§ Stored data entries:
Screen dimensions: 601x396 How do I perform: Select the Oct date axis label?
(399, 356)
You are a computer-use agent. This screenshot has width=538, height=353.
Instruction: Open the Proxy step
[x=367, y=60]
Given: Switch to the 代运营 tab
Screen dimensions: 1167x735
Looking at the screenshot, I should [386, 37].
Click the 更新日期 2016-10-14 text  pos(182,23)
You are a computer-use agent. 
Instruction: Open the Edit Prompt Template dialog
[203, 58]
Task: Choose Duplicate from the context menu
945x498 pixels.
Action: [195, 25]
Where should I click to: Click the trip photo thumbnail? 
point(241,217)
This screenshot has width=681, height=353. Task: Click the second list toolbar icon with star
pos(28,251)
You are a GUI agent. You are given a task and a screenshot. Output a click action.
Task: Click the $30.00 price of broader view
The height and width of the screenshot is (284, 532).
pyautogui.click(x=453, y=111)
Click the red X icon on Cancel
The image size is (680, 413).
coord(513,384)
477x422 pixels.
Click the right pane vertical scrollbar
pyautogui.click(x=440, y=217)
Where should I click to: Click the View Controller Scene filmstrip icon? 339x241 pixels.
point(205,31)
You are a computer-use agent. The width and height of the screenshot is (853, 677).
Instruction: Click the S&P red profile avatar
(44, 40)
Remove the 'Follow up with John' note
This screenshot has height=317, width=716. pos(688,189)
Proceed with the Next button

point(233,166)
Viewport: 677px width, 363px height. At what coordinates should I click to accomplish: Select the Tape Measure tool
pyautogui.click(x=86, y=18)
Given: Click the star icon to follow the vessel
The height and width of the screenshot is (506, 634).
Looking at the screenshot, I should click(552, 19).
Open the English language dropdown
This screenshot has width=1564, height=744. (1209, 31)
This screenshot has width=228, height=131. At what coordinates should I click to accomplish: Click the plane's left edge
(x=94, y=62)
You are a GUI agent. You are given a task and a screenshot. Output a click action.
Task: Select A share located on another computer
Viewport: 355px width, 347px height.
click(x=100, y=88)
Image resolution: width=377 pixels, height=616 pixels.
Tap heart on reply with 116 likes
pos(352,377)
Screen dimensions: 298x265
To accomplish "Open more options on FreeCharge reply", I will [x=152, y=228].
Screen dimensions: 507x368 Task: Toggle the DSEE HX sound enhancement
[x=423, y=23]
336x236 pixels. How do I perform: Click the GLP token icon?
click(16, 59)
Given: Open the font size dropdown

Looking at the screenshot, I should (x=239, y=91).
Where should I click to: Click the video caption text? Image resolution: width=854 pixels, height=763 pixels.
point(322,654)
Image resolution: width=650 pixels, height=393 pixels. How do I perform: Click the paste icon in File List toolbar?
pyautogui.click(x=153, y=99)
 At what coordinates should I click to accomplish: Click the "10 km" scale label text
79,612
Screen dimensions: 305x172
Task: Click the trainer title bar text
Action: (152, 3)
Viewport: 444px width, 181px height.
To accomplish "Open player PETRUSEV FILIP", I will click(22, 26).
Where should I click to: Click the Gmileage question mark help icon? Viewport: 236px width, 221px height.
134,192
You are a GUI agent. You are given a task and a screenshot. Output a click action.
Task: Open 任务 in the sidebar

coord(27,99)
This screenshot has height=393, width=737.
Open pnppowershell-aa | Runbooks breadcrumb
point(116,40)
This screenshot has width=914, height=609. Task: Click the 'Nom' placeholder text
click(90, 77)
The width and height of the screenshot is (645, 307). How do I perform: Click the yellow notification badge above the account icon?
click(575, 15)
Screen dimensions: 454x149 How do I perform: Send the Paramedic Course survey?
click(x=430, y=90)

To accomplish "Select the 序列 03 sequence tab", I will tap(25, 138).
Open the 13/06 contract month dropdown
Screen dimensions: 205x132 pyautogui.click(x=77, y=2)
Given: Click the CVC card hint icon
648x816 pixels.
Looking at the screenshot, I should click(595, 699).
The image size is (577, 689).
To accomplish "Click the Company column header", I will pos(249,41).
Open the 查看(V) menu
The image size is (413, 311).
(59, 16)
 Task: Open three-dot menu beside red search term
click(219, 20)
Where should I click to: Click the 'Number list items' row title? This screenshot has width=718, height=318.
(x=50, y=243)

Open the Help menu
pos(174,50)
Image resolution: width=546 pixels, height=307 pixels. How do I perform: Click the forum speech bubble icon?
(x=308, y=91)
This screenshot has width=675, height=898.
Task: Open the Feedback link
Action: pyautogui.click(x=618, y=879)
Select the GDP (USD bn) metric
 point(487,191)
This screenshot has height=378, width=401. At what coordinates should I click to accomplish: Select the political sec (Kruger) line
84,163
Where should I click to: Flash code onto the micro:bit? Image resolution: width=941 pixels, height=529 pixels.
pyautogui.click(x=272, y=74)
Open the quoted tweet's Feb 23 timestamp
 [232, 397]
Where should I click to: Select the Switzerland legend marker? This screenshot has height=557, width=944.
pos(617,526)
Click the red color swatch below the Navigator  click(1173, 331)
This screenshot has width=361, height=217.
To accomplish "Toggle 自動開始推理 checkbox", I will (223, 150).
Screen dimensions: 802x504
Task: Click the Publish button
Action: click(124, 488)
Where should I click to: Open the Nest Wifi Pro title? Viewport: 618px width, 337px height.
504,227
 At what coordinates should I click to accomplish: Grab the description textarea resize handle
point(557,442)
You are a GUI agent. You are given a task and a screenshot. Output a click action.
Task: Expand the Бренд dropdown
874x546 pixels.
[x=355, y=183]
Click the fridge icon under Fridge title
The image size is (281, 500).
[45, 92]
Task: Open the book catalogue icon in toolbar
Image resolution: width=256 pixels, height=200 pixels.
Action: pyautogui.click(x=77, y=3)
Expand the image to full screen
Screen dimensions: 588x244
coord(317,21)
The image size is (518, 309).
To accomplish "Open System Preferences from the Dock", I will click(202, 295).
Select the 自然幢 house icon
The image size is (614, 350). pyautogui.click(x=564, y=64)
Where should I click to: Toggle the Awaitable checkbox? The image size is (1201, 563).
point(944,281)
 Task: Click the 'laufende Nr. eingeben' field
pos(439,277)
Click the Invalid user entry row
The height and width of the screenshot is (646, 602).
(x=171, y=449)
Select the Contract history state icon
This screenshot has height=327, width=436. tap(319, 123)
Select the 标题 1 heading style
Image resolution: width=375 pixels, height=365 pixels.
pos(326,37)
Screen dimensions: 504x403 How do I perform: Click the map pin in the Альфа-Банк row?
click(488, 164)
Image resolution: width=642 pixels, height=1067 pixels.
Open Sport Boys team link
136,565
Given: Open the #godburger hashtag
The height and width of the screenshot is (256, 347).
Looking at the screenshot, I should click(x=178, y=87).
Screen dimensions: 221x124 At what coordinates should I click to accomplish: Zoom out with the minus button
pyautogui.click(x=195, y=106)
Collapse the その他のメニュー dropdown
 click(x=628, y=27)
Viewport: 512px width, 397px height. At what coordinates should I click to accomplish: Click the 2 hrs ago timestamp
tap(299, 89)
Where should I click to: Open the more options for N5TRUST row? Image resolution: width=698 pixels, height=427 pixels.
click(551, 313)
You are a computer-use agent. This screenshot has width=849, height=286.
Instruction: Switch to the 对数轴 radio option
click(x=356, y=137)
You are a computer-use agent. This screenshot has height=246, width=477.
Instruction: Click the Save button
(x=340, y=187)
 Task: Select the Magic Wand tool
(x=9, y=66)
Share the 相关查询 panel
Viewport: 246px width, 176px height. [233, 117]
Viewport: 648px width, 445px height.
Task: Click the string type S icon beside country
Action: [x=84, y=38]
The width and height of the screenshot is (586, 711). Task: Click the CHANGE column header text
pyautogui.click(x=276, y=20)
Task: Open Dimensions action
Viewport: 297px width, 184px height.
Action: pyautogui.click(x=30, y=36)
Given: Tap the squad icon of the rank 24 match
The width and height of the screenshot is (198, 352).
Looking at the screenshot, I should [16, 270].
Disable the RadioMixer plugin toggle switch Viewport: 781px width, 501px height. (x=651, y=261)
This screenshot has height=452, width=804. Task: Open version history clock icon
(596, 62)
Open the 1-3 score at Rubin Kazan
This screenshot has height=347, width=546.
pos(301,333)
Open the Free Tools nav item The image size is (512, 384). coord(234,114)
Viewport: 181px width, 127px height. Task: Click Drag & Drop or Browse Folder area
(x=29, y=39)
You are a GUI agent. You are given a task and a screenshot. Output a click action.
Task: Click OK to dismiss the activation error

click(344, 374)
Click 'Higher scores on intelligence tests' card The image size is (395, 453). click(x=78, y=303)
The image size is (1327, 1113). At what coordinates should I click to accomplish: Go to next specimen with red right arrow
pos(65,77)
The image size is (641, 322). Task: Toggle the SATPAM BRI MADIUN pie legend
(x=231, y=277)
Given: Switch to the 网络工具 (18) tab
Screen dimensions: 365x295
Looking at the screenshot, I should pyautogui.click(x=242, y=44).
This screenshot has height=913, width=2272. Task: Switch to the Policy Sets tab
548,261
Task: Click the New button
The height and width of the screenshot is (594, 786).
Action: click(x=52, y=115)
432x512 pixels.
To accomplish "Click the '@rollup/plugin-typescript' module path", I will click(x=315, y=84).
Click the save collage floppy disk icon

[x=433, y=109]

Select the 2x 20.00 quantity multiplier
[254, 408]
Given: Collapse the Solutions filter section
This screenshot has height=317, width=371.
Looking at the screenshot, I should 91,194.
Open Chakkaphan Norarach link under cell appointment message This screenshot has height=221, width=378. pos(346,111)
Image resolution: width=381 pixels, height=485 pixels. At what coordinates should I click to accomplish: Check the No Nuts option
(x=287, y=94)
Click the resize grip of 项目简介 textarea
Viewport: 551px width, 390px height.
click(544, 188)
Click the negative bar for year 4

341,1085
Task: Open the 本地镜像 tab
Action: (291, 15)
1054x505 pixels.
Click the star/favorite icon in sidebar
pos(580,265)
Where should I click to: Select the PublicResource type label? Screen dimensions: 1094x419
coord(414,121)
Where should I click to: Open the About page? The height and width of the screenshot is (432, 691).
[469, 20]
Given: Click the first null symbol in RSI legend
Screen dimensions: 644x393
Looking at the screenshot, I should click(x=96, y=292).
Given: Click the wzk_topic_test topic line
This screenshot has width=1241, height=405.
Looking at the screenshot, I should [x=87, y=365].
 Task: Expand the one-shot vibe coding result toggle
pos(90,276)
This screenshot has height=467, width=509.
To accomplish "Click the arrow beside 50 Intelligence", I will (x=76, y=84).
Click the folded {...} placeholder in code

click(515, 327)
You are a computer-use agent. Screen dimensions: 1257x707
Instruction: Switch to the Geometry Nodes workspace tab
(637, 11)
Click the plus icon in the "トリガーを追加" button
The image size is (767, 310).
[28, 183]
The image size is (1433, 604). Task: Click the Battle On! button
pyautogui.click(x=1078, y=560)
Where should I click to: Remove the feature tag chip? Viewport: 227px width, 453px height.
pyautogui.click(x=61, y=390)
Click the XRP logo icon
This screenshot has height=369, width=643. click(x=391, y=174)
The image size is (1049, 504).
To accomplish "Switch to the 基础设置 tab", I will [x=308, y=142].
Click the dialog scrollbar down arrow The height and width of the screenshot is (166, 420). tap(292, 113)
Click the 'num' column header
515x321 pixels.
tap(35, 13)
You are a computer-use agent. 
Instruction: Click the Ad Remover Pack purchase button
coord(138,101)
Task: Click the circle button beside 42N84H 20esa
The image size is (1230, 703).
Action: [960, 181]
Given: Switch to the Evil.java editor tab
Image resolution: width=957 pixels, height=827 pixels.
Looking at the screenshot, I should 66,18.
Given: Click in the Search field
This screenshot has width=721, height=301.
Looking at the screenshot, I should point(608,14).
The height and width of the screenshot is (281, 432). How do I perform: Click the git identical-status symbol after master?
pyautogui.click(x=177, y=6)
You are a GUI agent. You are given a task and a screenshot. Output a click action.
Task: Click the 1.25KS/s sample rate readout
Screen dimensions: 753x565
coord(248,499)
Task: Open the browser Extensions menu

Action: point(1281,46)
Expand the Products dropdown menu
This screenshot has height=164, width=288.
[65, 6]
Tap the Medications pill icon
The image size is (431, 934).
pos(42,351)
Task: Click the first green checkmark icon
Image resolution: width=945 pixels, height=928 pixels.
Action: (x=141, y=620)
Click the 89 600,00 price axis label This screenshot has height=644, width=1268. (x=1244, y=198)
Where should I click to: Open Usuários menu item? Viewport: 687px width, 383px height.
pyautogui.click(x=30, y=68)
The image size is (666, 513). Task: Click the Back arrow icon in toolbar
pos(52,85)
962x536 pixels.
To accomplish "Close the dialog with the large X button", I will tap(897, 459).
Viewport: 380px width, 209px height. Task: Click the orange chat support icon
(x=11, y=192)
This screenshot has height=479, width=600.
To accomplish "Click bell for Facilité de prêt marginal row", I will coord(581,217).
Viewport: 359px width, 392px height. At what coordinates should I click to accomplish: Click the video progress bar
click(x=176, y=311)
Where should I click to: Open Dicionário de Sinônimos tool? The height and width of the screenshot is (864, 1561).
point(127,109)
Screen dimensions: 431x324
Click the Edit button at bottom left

§ Action item: Among the lines above, find those that contain the word "plugin" and copy them.

§ Solution:
Disable the RadioMixer plugin toggle switch Viewport: 781px width, 501px height. (x=651, y=261)
To accomplish "Click the '@rollup/plugin-typescript' module path", I will click(x=315, y=84).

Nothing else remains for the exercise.